Dusa shivered and sobbed and kept her eyes on the screen.
"Hush, darling," said her mother, her voice almost breaking. "Hush then, hush."
In front of them but wholly unaware, the television voices talked about snake dreamers, how other people, doctors and psychologists included, did not understand the violence of their nightmares, the exhausted desperation of their waking hours. Slowly Dusa's trembling subsided and her mother's grip relaxed.
"That's what it's like for you," said Pearl at last, flatly. She felt Dusa nod. "Oh, darling, I wish I'd been able to understand."
"You tried," mumbled Dusa. "You did better than Dr. Andrews."
"Does it still sound preposterous?" asked the slim woman on the screen. "Are we angels or charlatans? What do you think?"
The interviewer shook his head. "What happens when they don't get help?" he asked.

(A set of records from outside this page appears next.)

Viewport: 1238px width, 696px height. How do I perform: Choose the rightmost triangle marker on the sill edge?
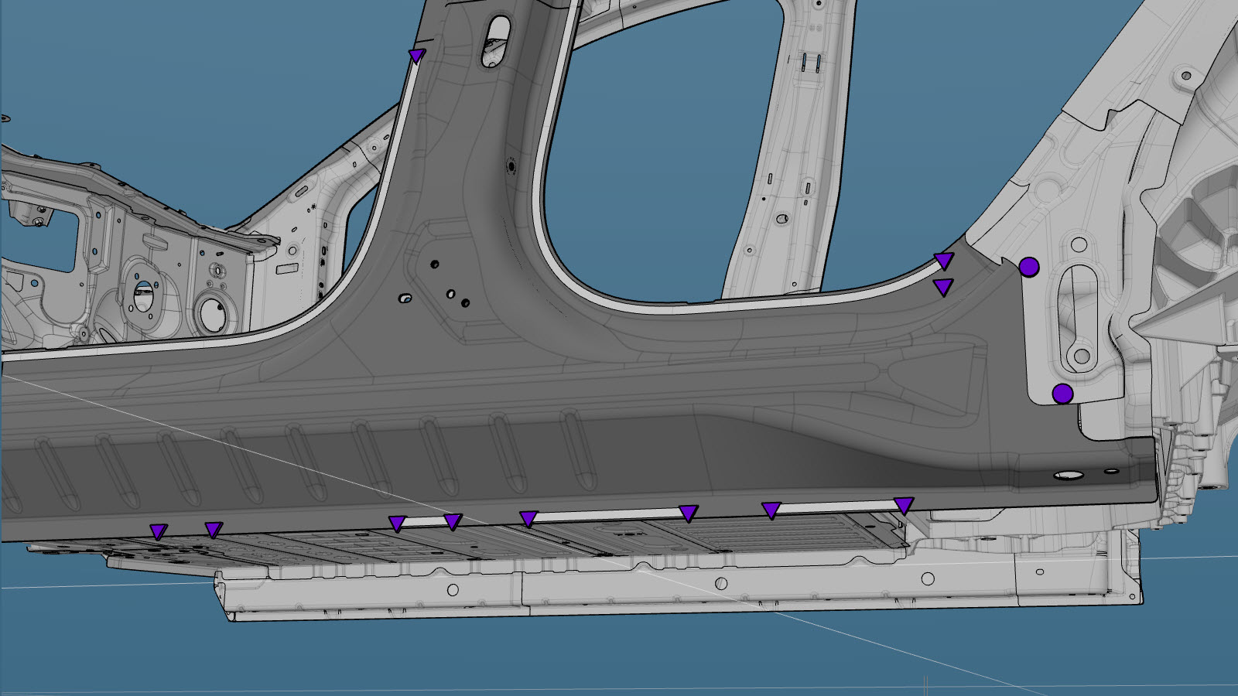[x=904, y=505]
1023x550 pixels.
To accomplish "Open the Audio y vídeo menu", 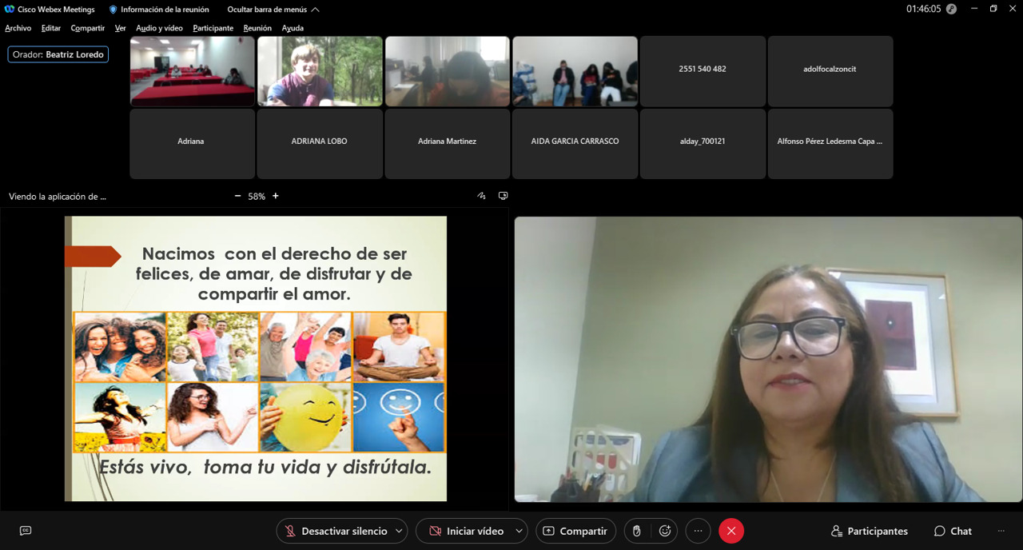I will coord(159,28).
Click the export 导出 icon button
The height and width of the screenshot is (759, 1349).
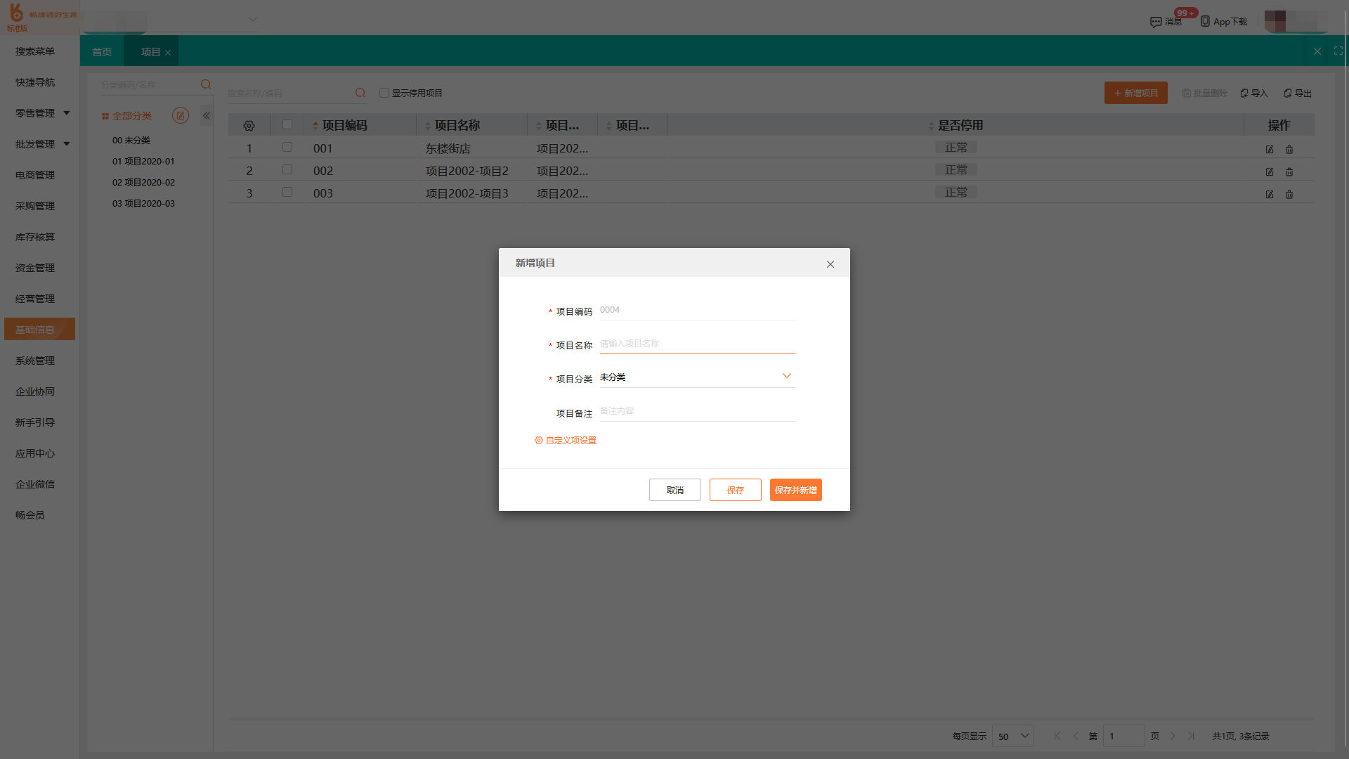pyautogui.click(x=1297, y=92)
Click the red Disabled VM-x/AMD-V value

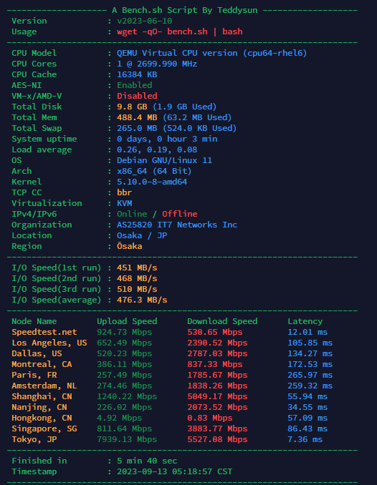pos(137,96)
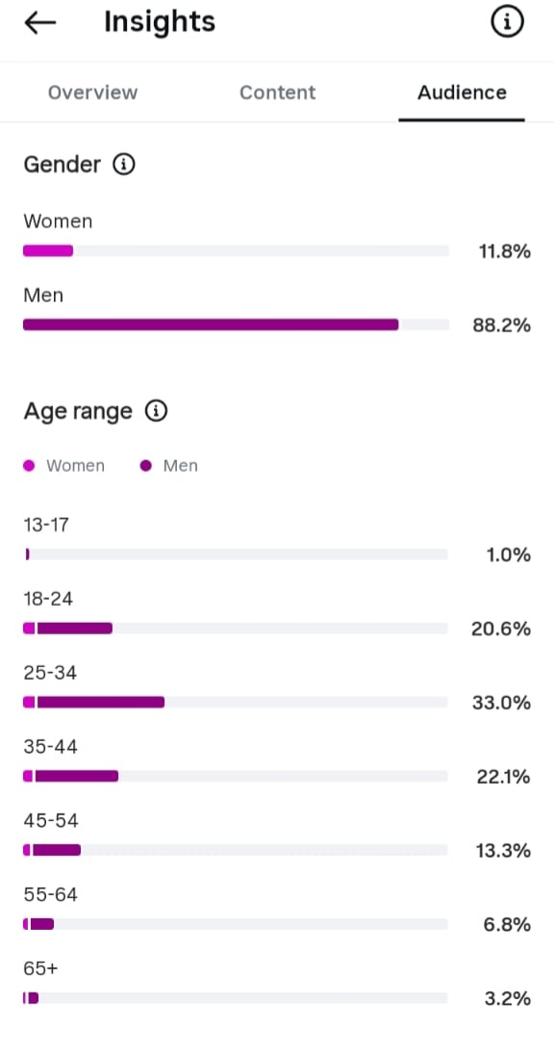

"We are convinced that they often die in early stages. Friends and relatives have come to us, sometimes years later, when they have heard of our work. It's not always suicide, or not obviously so. The snake dreamers are so tired, it must be easy to put a foot wrong and fall, or to drive a car off the road. An illness that might otherwise be minor could carry them off. If they survive, catatonia. It does not come quickly, but it almost always comes. Stupor and extreme rigidity of the limbs are the major physical manifestations.

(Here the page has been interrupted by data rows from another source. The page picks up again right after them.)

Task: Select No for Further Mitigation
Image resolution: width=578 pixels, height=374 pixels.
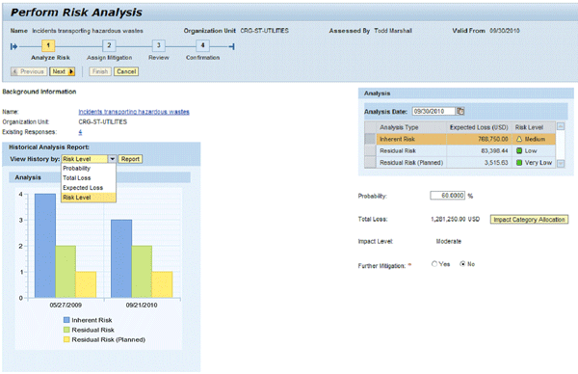Action: [x=462, y=264]
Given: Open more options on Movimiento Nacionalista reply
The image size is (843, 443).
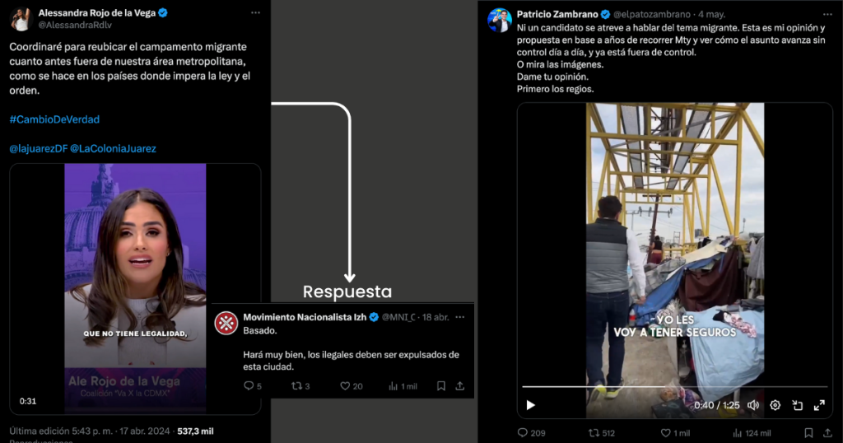Looking at the screenshot, I should (x=460, y=317).
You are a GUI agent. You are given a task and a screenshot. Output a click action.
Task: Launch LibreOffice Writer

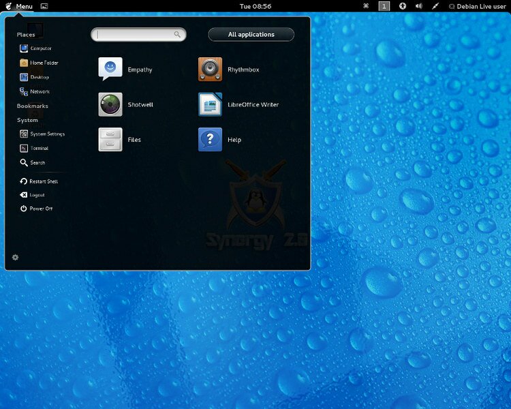[x=210, y=105]
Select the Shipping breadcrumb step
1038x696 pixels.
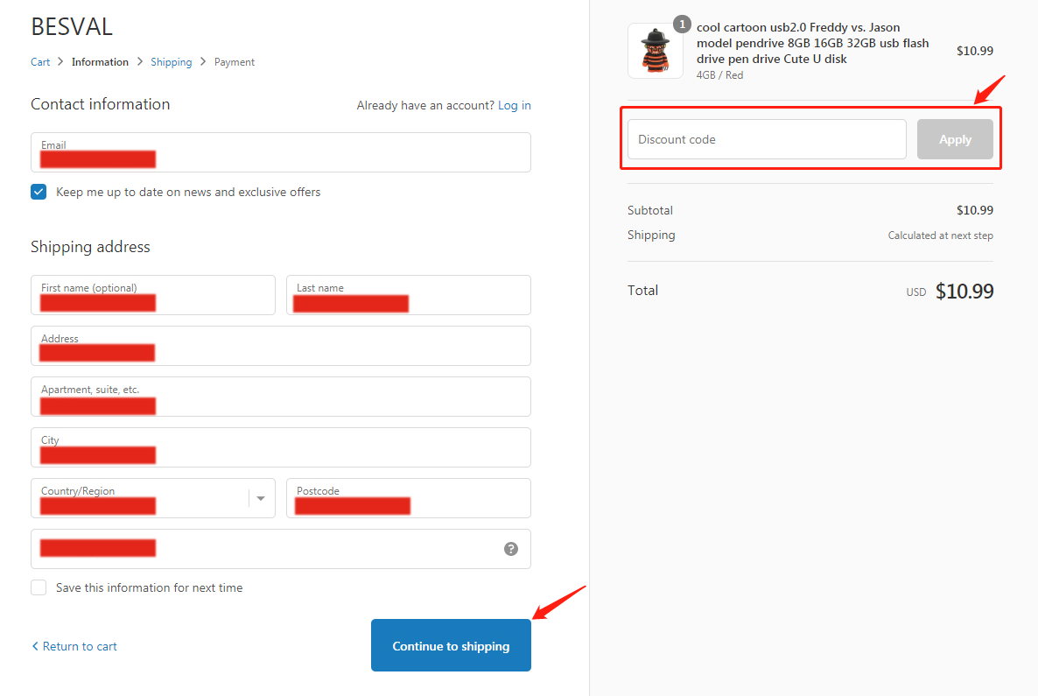171,62
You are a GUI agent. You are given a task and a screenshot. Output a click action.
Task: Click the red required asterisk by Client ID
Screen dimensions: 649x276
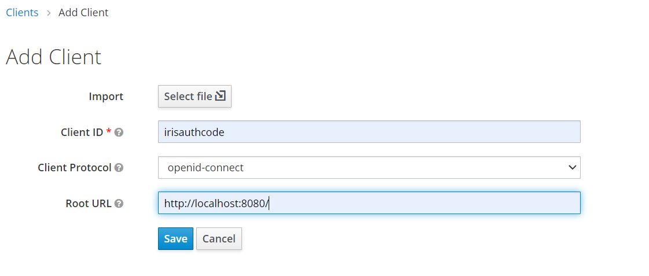pyautogui.click(x=108, y=132)
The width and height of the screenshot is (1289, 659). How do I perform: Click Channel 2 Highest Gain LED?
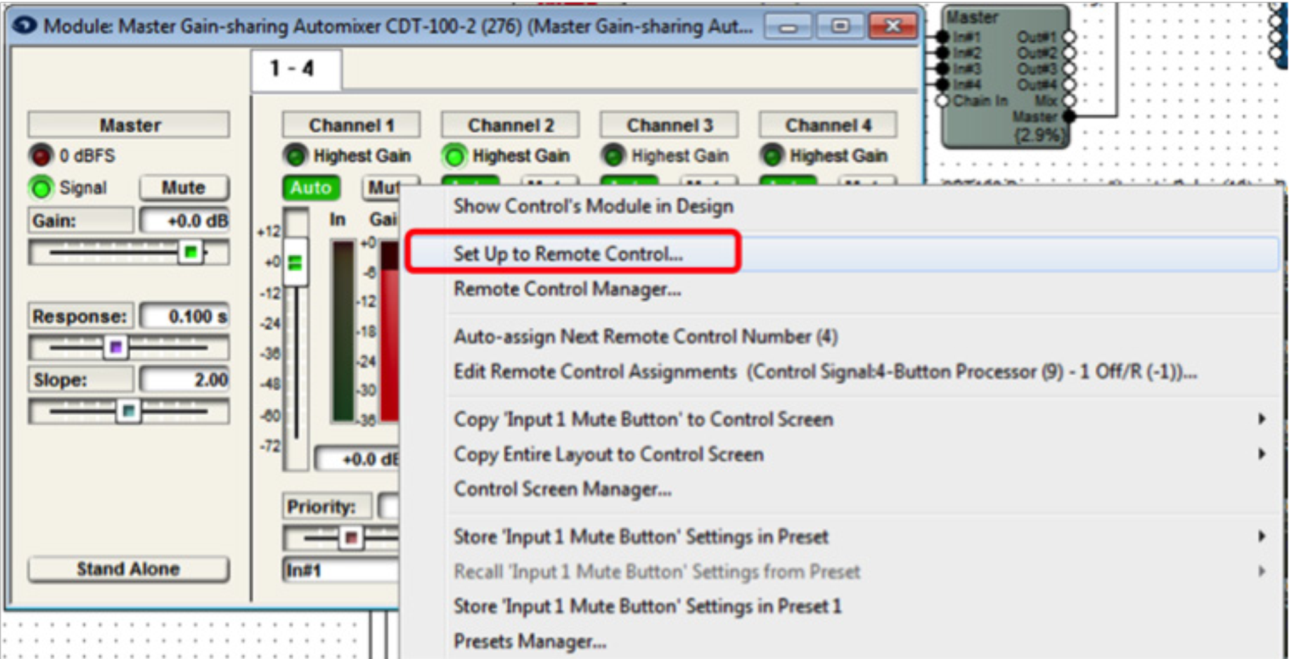(x=454, y=156)
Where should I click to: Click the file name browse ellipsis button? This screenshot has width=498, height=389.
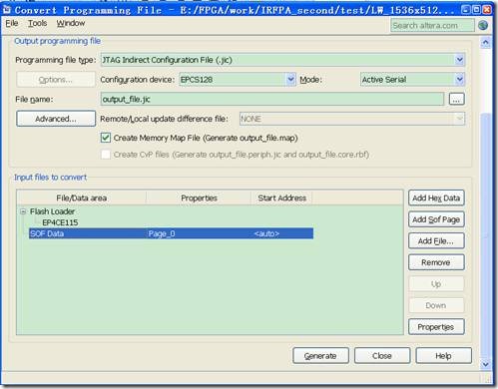pyautogui.click(x=456, y=99)
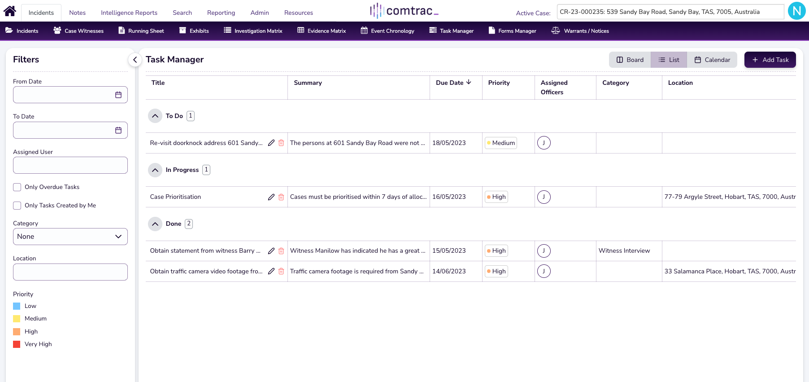Open the Category dropdown set to None
Screen dimensions: 809x382
(x=70, y=237)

"We have talked to two women who survived into their twenties without help. Their catatonic phase had been atypical and brief. As they grew older, the nightmares had finally faded, though they had not totally disappeared. Even without our help, those two might have created some semblance of a normal life."
"And with your treatment, Dr. Gordon?"
"Our recovery rate is better than ninety percent with a maximum of three years' treatment," said the older sister. "We define recovery as being free of the mental symptoms, snake dreams and other hallucinations, and the physical ones, uncontrolled muscular spasm, followed by rigidity, for at least a year. We monitor our patients into their twenties. However, in our experience, the condition, once successfully treated, does not recur."

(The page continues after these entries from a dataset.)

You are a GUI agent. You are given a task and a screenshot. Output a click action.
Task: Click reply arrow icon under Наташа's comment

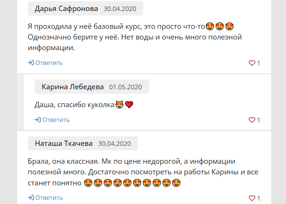[x=31, y=198]
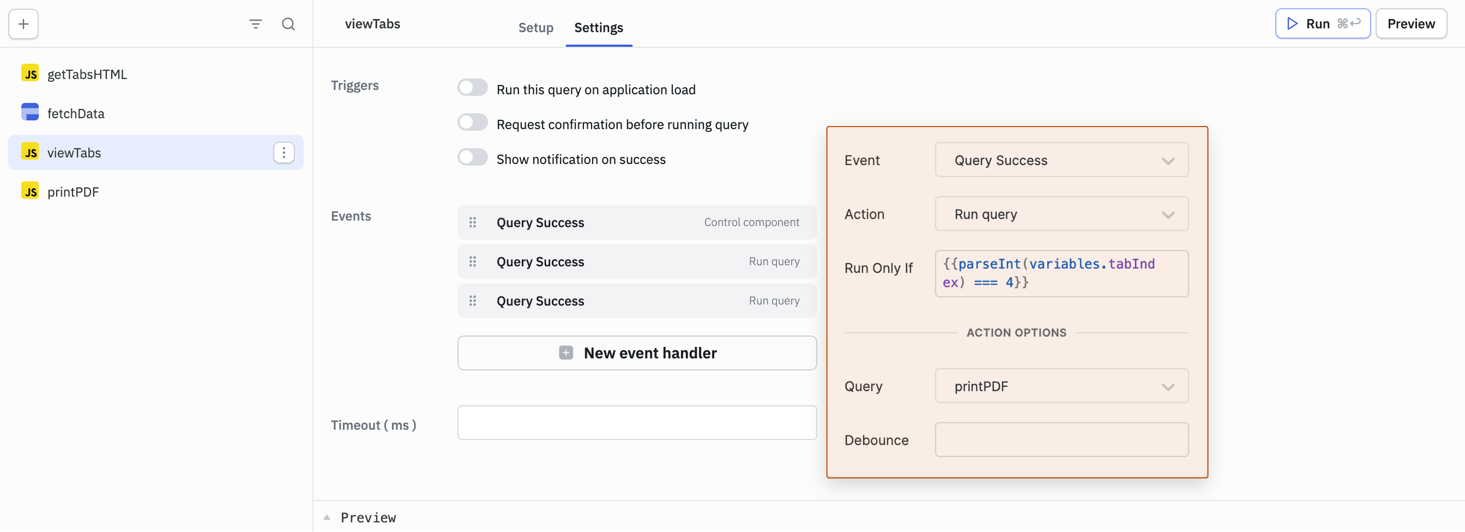1465x532 pixels.
Task: Click the New event handler button
Action: [637, 353]
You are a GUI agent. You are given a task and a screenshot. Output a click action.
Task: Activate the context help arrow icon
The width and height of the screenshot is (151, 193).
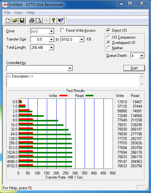pos(61,20)
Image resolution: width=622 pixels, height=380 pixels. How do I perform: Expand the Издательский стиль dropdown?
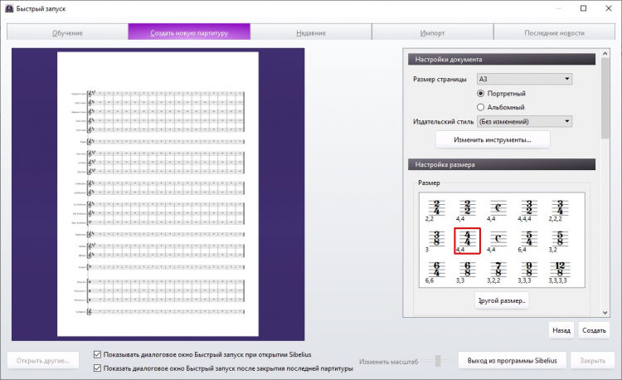point(523,121)
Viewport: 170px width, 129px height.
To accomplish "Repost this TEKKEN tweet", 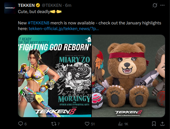I will 54,124.
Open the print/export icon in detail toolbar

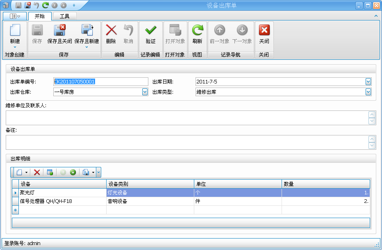click(86, 172)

"That means treatment at your clinic in Greece?"
"Correct." The woman continued, "A patient need not live year-round at the clinic, however. She may come for a month or two at a time."
"Sounds expensive," commented the interviewer, his tone halfway between Mr. Nasty and Mr. Nice. Dusa's mother nodded; that was exactly what she had been thinking.
"We can cope," she said to Dusa. "If you need treatmeet, love, then treatment you shall have." Dusa managed a shaky laugh.
"You are here for a conference," said the interviewer. "Some people must have some confidence, or at least some interest, in your work."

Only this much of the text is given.